Florida Statute 768.79 addresses a Party's right to collect attorney’s fees and costs as a penalty against an opposing party for their failure to accept an offer and resolve the pending litigation. Florida Rule of Civil Procedure 1.442 provides the structure and elements to assert a claim for attorney’s fees and costs and establishes the proper procedure for enforcement of Florida Statute 768.79.
A recent decision from the 4th District Court of Appeal of Florida addressed those procedures and rendered a Parties Proposal for Settlement invalid. See Ziadie v. Feldbaum, So.3d, 37 FLW D794b (Fla. 4th DCA 4/4/2012). In the Ziadie case the defendant conditioned the acceptance of a proposal for settlement on the plaintiff’s signing of a release, indemnity agreement, or confidentiality agreement but failed to provide or disclose those documents at the time the proposal for settlement was made. The Court of Appeals held that failure to attach these documents or include their terms in the proposal will render the proposal invalid under rule 1.442c(2), because the rule request that settlement proposals to “state with particularity any relevant conditions” and “non-monetary terms.”
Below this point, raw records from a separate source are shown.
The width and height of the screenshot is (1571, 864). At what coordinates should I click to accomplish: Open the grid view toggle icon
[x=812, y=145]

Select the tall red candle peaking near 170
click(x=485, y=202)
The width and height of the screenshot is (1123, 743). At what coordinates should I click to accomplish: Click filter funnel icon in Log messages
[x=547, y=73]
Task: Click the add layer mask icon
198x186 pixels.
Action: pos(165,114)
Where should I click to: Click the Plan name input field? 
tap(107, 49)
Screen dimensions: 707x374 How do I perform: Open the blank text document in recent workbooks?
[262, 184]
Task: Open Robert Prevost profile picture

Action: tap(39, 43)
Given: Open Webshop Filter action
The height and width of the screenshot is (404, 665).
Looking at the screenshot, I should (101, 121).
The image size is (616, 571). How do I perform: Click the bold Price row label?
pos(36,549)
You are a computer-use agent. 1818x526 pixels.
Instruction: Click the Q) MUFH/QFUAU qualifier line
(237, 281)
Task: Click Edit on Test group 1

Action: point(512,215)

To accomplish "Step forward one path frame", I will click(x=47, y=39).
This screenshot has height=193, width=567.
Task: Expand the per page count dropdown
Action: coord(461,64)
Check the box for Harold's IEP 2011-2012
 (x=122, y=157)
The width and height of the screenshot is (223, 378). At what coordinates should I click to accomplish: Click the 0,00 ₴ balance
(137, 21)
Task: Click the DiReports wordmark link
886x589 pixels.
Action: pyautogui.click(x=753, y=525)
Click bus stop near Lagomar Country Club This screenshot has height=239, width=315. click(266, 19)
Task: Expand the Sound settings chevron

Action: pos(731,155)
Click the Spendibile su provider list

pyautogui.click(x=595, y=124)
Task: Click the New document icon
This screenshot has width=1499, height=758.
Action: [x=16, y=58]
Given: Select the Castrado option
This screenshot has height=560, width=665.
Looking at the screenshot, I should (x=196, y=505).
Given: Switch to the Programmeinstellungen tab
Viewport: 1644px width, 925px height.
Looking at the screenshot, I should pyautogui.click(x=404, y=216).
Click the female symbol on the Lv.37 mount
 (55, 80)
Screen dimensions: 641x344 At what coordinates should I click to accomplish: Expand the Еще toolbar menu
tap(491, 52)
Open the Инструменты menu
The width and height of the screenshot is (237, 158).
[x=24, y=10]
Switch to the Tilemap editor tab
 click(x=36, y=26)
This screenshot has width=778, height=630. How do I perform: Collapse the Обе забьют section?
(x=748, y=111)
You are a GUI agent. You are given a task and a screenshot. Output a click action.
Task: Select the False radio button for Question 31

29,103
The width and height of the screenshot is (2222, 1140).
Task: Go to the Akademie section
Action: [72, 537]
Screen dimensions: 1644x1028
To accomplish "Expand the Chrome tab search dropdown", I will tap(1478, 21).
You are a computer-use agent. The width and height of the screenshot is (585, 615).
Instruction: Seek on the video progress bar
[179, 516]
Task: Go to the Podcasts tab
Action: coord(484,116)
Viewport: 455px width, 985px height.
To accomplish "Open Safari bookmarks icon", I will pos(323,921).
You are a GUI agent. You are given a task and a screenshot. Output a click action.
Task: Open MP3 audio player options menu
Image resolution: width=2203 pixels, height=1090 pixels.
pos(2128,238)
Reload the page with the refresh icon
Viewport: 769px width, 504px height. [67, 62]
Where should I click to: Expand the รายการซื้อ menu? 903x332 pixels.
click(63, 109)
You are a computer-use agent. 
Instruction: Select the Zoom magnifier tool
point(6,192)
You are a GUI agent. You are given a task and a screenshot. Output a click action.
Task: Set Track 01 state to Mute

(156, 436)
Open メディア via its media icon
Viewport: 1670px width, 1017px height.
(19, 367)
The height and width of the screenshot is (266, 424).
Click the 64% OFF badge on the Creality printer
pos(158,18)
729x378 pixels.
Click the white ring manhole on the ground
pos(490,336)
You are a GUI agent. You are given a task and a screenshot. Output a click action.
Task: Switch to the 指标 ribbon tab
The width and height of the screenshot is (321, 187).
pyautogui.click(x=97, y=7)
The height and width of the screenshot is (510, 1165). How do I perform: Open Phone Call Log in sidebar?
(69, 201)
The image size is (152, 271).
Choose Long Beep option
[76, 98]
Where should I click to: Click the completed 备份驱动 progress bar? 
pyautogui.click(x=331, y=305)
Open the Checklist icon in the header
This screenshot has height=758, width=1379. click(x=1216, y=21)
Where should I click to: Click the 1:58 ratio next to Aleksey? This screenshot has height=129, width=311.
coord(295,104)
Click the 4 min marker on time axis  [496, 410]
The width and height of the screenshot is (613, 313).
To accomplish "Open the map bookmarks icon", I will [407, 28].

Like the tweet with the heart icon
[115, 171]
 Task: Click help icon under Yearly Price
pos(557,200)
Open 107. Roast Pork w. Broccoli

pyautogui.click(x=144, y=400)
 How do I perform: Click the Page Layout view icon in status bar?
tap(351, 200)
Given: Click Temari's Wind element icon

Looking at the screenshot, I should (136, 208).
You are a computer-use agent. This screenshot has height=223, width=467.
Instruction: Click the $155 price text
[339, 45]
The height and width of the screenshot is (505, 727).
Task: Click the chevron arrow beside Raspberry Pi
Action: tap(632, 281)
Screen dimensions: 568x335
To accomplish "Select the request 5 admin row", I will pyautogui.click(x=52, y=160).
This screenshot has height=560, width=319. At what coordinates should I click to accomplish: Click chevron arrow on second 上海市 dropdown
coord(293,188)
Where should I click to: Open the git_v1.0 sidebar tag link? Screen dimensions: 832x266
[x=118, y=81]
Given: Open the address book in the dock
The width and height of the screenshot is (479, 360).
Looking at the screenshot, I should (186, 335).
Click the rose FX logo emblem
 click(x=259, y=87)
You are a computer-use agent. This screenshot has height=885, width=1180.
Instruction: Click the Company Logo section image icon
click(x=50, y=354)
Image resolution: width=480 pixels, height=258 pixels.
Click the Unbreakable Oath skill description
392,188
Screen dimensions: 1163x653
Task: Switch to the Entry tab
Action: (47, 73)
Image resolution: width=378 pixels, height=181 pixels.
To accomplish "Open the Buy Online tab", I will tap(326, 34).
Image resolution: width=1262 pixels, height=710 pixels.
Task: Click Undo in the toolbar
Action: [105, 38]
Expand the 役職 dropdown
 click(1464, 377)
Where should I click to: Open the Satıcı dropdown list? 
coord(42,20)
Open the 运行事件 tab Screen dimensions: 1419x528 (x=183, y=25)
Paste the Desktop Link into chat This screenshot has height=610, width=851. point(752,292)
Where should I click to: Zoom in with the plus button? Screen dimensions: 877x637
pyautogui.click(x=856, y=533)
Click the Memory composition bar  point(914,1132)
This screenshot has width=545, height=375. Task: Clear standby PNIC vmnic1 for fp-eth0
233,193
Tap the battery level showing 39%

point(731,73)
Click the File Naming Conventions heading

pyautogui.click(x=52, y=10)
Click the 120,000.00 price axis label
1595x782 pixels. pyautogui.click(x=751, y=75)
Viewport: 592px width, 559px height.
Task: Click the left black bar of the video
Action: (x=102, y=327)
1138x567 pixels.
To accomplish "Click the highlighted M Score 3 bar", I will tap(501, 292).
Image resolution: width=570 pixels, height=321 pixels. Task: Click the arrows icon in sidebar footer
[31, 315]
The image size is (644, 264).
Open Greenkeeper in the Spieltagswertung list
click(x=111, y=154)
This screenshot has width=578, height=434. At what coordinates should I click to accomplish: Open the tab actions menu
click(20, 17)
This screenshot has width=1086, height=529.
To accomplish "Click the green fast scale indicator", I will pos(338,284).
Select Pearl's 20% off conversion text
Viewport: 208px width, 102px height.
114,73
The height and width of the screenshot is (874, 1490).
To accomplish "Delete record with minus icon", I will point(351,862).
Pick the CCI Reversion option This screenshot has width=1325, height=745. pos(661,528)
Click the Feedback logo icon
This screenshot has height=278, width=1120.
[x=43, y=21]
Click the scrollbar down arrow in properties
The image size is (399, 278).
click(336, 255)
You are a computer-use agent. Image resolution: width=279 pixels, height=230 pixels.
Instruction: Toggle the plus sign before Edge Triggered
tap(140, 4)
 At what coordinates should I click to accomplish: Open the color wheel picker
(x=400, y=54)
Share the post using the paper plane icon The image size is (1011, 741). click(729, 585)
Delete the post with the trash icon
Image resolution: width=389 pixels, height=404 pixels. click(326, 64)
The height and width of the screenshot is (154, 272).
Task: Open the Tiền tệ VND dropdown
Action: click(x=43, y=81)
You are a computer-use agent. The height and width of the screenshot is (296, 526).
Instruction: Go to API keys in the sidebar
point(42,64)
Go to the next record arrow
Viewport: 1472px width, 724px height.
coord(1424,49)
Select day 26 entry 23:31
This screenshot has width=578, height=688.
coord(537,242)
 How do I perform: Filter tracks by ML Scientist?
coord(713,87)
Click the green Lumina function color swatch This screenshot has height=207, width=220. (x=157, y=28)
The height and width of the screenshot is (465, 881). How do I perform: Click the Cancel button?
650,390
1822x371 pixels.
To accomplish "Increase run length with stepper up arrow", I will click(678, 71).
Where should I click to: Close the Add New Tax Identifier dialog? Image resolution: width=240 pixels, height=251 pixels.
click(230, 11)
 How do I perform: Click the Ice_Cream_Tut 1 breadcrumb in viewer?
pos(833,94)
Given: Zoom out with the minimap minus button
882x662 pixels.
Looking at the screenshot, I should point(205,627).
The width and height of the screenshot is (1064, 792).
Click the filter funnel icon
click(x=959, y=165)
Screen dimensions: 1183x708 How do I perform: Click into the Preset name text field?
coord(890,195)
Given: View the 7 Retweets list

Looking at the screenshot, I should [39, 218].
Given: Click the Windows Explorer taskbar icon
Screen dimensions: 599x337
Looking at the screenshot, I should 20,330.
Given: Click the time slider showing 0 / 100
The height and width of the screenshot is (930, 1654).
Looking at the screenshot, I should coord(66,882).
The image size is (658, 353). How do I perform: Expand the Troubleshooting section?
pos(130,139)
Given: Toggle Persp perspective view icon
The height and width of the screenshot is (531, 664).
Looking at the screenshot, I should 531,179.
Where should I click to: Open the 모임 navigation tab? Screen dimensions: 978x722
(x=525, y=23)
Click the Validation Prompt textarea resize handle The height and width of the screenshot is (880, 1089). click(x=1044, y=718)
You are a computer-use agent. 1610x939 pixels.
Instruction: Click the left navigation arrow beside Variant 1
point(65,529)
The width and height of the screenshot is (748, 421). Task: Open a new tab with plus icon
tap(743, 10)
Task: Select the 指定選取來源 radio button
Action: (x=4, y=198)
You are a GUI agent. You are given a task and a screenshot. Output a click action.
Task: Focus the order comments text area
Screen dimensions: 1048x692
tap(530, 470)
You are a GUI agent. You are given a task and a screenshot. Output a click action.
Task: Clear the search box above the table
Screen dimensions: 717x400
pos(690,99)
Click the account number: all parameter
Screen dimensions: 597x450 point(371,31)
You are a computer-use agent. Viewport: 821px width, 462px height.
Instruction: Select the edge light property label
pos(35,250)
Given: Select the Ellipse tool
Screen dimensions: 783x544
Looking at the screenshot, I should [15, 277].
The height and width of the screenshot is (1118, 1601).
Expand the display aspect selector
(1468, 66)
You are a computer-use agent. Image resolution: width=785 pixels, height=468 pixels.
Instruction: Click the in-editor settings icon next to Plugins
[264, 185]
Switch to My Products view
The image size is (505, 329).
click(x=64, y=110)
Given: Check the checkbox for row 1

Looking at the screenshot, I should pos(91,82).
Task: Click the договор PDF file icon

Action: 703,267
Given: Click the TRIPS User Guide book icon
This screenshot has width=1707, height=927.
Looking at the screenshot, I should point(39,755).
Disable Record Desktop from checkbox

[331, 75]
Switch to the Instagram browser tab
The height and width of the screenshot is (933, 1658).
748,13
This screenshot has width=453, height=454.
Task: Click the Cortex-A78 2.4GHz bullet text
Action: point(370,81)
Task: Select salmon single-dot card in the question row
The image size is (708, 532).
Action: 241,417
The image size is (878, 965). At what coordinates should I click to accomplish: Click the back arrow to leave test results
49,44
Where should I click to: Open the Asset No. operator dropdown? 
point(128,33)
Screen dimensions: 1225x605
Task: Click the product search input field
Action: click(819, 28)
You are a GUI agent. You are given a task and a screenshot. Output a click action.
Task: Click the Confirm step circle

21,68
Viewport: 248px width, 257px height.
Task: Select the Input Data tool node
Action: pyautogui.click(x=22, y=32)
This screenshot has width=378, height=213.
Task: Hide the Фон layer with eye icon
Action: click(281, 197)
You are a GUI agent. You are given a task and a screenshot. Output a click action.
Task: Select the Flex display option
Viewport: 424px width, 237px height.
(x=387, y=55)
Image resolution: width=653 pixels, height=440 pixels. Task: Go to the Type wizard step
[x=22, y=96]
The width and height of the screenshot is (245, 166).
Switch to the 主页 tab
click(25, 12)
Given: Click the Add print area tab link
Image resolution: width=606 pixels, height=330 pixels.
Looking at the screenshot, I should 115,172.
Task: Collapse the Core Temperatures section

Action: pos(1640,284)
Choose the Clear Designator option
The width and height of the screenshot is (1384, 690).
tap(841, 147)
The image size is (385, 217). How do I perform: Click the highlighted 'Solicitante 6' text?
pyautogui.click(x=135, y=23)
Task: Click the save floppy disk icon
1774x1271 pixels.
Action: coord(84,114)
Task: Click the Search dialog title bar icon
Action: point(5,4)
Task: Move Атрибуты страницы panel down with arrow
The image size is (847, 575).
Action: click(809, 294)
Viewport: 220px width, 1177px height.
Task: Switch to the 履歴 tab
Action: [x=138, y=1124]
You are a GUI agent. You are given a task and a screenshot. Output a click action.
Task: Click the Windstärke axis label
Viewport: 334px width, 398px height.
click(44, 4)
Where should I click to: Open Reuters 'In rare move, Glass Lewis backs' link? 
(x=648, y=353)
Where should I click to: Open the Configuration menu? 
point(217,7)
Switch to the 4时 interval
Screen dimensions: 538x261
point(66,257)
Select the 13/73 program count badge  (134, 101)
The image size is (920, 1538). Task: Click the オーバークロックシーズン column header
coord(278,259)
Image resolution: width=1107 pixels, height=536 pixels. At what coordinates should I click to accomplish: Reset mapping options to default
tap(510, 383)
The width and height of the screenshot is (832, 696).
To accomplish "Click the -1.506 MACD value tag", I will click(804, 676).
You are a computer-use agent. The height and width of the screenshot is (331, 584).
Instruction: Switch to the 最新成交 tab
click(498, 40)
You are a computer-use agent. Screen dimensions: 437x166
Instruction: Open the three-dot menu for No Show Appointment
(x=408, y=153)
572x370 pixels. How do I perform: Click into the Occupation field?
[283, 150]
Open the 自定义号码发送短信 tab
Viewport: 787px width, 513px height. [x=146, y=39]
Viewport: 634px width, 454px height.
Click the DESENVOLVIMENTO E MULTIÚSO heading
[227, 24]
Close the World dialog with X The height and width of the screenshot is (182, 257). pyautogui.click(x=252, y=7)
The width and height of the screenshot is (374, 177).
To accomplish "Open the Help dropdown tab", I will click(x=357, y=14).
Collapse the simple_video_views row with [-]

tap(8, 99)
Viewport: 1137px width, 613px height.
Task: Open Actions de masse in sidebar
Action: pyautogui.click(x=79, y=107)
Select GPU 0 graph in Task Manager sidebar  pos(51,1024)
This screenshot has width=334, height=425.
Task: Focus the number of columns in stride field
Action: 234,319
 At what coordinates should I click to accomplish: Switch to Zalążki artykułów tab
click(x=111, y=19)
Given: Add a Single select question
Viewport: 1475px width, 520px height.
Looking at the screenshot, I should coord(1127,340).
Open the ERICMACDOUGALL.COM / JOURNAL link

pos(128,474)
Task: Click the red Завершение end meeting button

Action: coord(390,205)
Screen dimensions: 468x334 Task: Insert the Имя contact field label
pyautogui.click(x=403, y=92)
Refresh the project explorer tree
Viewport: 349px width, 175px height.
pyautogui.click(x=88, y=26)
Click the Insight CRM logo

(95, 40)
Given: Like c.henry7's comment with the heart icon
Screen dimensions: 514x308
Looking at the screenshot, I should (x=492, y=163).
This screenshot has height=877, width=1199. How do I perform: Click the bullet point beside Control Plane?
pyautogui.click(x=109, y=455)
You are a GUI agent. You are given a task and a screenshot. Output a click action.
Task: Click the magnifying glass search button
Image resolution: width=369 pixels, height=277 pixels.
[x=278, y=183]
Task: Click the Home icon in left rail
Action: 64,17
This case is of particular importance when dealing with insurance disputes and personal injury cases. Often times an insurance company who is defending against a property claim from their own insured (sinkhole, hurricane, flood, etc.) or an insurance company representing an at fault driver will demand that settlement be conditioned upon the execution of a release or indemnity agreement. In these cases it is also often the case that a proposal for settlement is extended at some point in the litigation. Each proposal for settlement should be reviewed carefully by the personal injury attorney to ensure that the defendant has complied with the Rules of Civil Procedure and all relevant case law.